Chubby Wolf – On Burnt, Gauzed Wings
« Un projet ambient méconnu que j’ai découvert sur Reddit et derrière lequel se cache Danielle Baquet-Long, une jeune musicienne décédée en 2009. J’aime beaucoup le nom du projet qu’elle avait choisi pour se moquer du sérieux de la musique drone et expérimentale. »
Flying Burrito Brothers – Dark End of The Street
« Un de mes morceaux préférés de tous les temps sorti en 1969 et qui donne à entendre à la fois une certaine perte d’innocence et l’idée qu’on se retrouvera tous dans la mort. »
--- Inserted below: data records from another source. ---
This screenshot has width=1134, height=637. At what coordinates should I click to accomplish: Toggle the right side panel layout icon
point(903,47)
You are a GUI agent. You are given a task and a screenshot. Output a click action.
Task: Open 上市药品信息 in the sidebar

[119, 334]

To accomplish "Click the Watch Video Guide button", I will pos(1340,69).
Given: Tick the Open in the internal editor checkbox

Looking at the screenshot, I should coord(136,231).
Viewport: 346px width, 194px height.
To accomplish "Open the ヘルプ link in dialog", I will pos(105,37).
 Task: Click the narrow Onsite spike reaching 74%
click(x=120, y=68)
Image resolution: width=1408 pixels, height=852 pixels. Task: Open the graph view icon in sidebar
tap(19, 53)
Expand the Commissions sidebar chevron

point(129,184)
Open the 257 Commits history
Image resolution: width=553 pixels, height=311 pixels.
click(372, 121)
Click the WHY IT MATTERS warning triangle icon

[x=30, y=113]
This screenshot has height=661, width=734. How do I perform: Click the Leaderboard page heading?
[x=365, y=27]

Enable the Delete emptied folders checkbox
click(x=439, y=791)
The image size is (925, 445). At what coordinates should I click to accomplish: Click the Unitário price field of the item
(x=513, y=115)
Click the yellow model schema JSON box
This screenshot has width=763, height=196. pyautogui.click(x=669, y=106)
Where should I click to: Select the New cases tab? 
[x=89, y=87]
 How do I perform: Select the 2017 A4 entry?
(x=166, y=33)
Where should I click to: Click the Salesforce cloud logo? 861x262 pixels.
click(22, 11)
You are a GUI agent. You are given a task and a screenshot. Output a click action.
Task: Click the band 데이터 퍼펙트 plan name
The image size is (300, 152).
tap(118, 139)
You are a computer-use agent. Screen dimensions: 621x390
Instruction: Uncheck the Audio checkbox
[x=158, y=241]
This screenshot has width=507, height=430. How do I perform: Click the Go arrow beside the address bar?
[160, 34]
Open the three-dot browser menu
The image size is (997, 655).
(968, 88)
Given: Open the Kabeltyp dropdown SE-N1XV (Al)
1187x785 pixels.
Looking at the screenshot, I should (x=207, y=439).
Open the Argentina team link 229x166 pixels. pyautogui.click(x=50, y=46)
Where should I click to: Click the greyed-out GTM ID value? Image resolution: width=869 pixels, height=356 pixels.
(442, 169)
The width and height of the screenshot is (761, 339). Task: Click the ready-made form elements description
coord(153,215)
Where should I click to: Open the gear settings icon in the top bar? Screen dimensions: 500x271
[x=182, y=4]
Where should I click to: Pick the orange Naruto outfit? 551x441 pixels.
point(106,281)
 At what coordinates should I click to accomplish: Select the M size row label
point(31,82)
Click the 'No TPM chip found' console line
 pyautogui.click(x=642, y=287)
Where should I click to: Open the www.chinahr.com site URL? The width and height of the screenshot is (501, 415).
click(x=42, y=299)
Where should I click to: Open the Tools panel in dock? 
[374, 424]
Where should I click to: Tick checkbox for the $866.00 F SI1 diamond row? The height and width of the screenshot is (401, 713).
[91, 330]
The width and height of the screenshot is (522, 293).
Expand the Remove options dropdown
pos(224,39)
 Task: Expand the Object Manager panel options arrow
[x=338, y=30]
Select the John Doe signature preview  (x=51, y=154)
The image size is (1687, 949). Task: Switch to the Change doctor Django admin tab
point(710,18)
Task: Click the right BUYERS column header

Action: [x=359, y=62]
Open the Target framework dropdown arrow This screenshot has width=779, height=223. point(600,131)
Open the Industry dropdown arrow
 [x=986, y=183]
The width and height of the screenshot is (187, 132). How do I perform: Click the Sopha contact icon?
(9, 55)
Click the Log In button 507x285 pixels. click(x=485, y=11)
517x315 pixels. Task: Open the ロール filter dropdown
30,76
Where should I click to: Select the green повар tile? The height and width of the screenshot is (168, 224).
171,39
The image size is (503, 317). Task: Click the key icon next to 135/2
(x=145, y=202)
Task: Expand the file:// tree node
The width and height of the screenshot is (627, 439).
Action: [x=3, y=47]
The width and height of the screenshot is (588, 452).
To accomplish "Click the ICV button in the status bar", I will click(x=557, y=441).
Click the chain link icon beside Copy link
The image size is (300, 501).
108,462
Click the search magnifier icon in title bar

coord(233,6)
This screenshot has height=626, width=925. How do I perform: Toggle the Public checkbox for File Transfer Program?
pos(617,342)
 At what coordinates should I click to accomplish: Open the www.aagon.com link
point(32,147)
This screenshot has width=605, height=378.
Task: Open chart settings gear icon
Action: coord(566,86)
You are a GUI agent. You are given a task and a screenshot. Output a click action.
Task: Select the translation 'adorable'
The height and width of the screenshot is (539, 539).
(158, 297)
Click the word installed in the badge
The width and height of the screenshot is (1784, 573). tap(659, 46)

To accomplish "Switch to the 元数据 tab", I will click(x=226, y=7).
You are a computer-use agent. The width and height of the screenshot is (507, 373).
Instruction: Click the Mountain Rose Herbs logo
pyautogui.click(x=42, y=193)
Cyndi Lauper – True Colors
« J’adore ce morceau depuis que je l’ai enregistré sur une K7 à la radio quand j’avais huit ans. La pop mainstream des années 80 convie avec elle une grande mélancolie, jamais désespérée et on l’entend souvent dans des contextes étranges (supérettes, PMU ou bars à Karaoké).«
Gil Scott-Heron – Whitey On The Moon
« Ce n’est pas le morceau en lui-même qui est triste mais la situation qu’il décrit (même si Scott-Heron s’exprime avec beaucoup d’intelligence et d’humour). Une des plus belles voix de l’histoire (selon moi). »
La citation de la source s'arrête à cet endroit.